Stewards. As I browse through the headlines in an attempt to make sense of, or at least come to peace with, the stunningly familiar narrative underlying the MF Global (NASDAQOTH: MFGLQ.PK) meltdown, it is this, the story’s utter lack of stewardship, that strikes me with the most force. Come to the Capitol to answer for his firm’s actions, Jon Corzine, the last man behind the wheel at what was once MF Global, assumed the now-infamous stance of feeling very bad and knowing very little. Deftly shuffling attention away from his guilt and on toward his ignorance, Mr. Corzine coyly admitted that he “did know know where the money [was]”, and would be hard pressed, now that you mention it, to say who exactly “pressed the button” that made all these bad stuff happen in the first place. Aw shucks, went his song and dance, this sure is mighty complicated .

To which I say: bullsh*t. What happened at MF Global prior to its demise, from the frantic, hazy, and volume-heavy particulars of their final days to their long-standing affinity for high-risk behavior, may seem complicated to my girlfriend, my mother, and myself, but it may notand must not be allowed to, seem complicated to MF Global’s Chief Executive Officer. Having congratulated himself merely for showing up (after all, and as he reminded his comrades: he could have pleaded the Fifth), Mr. Corzine went on to deliver a testimony that nakedly doubled as a self-defense, predicated upon the not-so-tacit assertion that his running MF Global and his not fully understanding the nature and consequences of operations at MF Global were not, at the end of the day, mutually exclusive.

Bullsh*t. Bullsh*t, bullsh*t, bullsh*t. Call me old-fashioned, or rabble-rousing, or, as the writers of the “We Are Wall Street” manifesto almost certainly would, infinitely lacking in my grasp of our country’s complex financial structures, but to my mind a painfully clear understanding of what your company does is part and parcel of standing at its helm, and claiming that you didn’t understand how to hold the wheel, or couldn’t make sense of the water beneath you, does not absolve you in the slightest in the wake of the crash. To my mind, what Mr. Corzine did in Washington this past Thursday was not pleading ignorance; it was admitting fraud. Unfamiliarity with their company — with how it sells furniture to the citizens of Nebraska, or prepares pilots for life-threatening situations, or allocates large quantities of money in a variety of intricate and volatile ways — makes a CEO an impostor, plain and simple. And because he is an imposter, Mr. Corzine’s ignorance is not his saving grace. Instead, it is his burden to bear.

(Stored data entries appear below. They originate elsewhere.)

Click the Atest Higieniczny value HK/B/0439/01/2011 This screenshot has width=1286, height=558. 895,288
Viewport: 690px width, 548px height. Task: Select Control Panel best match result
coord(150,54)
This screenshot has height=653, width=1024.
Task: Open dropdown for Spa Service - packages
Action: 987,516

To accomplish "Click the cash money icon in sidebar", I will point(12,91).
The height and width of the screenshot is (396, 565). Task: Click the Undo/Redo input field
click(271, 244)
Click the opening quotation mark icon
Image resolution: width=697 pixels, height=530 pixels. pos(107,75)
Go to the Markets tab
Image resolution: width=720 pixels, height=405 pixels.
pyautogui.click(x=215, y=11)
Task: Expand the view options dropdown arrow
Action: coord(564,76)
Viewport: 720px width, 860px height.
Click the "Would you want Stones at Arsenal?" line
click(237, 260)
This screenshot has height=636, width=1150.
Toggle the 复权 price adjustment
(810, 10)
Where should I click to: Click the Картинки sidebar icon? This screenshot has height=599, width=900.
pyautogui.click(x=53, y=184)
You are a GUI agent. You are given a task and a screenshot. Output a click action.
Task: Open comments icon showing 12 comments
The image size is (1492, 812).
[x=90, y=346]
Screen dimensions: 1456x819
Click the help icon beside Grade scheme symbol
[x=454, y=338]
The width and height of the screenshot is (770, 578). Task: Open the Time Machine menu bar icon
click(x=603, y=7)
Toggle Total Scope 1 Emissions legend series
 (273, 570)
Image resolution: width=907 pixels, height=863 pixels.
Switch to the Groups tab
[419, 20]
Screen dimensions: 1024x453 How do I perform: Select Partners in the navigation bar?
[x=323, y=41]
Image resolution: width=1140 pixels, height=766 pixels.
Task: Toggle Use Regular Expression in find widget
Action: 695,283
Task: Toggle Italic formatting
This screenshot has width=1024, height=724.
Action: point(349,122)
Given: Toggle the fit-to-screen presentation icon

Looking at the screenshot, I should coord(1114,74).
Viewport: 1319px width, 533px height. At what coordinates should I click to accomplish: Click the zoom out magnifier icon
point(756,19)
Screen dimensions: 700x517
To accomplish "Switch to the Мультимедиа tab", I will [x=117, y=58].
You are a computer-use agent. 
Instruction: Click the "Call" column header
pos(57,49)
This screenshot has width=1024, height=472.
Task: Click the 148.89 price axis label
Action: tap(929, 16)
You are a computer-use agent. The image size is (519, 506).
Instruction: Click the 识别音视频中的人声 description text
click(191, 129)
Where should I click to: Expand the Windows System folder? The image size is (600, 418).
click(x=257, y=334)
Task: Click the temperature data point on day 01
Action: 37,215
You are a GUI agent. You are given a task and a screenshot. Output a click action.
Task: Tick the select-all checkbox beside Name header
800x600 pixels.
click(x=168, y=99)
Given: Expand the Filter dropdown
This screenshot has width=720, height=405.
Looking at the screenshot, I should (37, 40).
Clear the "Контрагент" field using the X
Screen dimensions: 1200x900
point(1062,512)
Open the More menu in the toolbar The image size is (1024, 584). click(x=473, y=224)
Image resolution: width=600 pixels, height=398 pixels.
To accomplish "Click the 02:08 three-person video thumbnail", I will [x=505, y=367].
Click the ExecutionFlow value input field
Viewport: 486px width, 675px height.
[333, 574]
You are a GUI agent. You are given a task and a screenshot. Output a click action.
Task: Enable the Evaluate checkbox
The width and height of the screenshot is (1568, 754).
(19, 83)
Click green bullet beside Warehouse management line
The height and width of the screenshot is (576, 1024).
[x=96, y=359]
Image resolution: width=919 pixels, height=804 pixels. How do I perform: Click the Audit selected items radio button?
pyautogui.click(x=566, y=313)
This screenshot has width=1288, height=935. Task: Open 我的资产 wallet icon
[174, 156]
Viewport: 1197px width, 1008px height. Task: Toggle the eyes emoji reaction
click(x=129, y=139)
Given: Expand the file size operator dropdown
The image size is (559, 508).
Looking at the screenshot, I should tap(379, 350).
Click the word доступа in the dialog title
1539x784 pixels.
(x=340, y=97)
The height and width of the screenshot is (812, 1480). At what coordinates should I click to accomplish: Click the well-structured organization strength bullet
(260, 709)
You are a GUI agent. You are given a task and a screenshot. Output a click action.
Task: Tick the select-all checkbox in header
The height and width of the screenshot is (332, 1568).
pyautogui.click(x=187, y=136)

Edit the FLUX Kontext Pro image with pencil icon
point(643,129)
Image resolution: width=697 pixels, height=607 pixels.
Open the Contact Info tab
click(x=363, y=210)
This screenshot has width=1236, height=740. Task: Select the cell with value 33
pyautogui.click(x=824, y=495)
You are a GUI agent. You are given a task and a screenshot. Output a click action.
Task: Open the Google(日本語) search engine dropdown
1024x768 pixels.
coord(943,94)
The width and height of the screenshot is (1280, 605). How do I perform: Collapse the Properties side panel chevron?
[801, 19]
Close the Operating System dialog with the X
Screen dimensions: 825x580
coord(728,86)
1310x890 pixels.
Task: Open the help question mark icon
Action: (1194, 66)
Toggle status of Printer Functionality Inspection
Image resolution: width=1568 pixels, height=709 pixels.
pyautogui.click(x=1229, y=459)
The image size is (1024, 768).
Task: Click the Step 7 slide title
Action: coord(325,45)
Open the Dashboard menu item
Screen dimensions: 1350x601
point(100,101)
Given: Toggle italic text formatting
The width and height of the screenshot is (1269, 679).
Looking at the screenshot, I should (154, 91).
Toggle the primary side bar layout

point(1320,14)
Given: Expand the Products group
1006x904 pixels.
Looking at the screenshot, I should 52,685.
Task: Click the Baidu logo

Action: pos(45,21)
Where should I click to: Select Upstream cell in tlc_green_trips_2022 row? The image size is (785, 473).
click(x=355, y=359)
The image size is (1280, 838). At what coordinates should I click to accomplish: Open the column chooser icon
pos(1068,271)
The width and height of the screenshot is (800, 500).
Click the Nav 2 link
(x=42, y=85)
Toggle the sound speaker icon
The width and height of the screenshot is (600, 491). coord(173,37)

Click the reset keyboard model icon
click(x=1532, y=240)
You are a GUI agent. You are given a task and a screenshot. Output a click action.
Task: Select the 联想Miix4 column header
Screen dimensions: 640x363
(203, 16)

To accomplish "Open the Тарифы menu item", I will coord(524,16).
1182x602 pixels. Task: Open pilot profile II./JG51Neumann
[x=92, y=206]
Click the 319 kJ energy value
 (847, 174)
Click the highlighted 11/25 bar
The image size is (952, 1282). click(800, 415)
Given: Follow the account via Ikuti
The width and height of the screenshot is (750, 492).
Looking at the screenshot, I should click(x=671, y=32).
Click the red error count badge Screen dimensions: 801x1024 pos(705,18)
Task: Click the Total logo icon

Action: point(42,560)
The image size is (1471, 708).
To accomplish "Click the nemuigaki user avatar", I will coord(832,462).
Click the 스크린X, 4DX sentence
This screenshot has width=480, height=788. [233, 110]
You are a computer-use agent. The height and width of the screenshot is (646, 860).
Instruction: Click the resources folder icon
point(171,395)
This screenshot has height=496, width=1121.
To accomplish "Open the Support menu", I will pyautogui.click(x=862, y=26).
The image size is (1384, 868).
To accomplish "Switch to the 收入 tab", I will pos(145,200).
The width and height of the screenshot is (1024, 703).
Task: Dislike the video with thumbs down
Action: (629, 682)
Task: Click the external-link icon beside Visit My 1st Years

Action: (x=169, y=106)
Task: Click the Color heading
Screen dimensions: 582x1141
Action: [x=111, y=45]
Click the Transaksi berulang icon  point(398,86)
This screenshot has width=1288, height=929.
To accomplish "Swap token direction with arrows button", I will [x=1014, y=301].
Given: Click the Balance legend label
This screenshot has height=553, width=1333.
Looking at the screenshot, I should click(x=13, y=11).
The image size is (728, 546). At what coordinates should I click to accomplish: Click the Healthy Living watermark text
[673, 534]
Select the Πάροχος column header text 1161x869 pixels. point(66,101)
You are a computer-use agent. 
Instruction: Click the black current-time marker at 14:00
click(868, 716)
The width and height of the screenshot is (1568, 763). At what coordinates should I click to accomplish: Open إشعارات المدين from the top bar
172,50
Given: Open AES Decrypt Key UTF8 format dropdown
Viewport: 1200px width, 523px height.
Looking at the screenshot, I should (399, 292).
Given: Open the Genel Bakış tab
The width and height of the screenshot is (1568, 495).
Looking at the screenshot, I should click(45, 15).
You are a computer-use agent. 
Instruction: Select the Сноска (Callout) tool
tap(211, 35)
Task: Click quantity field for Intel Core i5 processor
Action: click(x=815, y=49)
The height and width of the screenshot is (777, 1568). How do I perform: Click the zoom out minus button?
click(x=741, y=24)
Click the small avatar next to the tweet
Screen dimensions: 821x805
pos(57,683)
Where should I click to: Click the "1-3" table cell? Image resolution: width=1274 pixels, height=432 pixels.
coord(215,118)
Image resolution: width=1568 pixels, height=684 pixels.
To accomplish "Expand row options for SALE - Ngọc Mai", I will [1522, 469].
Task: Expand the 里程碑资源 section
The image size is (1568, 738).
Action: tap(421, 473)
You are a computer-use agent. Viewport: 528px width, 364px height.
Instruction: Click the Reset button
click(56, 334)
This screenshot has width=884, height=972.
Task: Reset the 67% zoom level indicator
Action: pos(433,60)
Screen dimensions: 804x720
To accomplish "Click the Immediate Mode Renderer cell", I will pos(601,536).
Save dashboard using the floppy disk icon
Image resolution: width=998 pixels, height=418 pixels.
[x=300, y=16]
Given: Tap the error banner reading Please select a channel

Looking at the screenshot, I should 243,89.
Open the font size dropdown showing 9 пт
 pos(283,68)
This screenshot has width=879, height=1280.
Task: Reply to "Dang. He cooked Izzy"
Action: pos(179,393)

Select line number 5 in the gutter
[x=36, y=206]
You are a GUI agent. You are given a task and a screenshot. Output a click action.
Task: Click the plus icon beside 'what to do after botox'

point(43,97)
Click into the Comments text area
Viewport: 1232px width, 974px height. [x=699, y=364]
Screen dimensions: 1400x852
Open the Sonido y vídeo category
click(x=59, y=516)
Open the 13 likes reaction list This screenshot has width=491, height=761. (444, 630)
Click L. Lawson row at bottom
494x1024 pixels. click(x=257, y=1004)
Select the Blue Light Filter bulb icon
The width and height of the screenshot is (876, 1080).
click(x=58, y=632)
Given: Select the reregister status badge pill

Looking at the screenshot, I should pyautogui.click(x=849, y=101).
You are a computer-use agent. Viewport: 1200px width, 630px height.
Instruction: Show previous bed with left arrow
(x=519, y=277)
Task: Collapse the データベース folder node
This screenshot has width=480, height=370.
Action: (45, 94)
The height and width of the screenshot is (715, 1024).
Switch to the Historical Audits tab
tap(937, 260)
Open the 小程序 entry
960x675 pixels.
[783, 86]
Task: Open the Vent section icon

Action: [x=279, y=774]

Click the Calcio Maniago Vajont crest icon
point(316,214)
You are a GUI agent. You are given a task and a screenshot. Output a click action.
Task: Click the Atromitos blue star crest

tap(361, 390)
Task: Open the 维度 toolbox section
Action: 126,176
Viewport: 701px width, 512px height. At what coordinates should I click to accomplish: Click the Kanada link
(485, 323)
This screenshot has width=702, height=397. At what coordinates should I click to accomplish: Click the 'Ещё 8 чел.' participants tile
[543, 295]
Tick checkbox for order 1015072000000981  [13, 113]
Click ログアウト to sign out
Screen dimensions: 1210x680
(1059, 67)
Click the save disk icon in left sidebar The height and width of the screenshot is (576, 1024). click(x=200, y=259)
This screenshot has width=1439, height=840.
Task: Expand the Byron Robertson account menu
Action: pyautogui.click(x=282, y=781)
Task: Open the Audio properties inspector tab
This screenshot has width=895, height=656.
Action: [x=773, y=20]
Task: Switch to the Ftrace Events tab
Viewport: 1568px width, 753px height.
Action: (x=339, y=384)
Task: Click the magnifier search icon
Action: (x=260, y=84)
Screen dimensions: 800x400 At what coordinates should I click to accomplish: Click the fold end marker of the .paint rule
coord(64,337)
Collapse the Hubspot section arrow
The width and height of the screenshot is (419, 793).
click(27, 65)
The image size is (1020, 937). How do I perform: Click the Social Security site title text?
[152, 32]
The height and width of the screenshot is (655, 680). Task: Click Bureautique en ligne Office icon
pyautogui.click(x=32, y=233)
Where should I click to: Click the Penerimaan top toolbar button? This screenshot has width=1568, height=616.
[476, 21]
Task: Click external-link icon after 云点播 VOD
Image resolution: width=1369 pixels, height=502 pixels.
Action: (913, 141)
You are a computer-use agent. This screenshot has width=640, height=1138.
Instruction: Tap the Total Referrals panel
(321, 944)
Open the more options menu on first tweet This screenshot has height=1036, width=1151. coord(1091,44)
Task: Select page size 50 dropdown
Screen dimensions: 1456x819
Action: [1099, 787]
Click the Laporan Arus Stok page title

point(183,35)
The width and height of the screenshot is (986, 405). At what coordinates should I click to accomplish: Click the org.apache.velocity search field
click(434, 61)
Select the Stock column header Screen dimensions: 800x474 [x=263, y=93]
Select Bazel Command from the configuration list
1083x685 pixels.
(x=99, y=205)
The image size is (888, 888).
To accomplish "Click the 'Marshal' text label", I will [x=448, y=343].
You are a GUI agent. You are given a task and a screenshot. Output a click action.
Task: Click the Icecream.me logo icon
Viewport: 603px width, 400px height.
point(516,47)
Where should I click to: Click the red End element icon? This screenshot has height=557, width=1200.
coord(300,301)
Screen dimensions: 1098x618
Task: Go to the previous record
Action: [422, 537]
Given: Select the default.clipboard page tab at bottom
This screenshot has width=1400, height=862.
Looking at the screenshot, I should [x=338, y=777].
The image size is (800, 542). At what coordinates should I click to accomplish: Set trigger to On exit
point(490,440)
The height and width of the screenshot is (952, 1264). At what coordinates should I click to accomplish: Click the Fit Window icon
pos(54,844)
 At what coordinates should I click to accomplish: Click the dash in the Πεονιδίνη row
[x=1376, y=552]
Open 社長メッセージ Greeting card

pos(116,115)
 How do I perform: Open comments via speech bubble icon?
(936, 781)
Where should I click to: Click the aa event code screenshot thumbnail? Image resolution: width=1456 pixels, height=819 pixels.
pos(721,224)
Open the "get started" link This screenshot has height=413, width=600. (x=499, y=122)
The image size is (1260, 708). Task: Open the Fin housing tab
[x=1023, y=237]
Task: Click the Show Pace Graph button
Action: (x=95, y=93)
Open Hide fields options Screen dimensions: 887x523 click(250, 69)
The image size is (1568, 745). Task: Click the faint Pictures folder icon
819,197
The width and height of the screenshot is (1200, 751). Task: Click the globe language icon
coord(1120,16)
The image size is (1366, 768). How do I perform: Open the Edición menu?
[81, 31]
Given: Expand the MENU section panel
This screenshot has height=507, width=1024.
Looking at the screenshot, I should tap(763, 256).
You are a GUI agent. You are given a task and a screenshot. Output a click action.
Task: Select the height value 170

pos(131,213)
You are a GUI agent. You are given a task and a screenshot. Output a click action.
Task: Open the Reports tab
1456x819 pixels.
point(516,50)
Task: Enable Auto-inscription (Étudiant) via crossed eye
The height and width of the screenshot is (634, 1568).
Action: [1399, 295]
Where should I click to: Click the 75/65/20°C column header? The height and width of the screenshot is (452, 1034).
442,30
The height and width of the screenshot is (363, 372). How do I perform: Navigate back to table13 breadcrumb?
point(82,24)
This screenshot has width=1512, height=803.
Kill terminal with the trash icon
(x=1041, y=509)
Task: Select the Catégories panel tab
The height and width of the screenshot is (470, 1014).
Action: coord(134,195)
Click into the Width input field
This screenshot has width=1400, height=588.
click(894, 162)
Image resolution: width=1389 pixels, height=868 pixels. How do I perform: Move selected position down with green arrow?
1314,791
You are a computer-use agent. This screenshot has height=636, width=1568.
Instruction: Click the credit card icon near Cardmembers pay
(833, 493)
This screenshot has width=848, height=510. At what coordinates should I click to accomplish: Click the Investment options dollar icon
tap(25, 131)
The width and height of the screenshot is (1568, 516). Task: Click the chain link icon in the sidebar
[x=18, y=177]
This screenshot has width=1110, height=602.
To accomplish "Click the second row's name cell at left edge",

Of course, that’s presupposing that his ignorance is something more than a finely tuned alibi. “Governor, Senator…I don’t even know what to call you,” one panel member confessed at the hearing’s outset, referring, in an unsettlingly light-hearted tone, to Mr. Corzine’s crisscrossing professional history. Once a top dog in the state of New Jersey, once a top dog at Goldman Sachs, once a top dog within the very governing body before which he currently stood, Jon Corzine testified before United States Representatives with all the confidence, comfort, and security of a lifelong dilettante. Gray-bearded and polite, he and his former colleagues took a moment to remind the American people that, for a certain breed of businessman, the position of CEO—or Senator—is not so much a matter of committing to a cause as it is sticking one’s hand, yet again, into another cookie jar. That, it would seem, is what the man we “don’t even know what call” did when he assumed control of billions of dollars of American citizens’ money. As to whatever it is he pulled out of that jar: I wonder how it tastes.

Because I know how it smells.


Lyons George did not hold a position in any of the above-mentioned companies.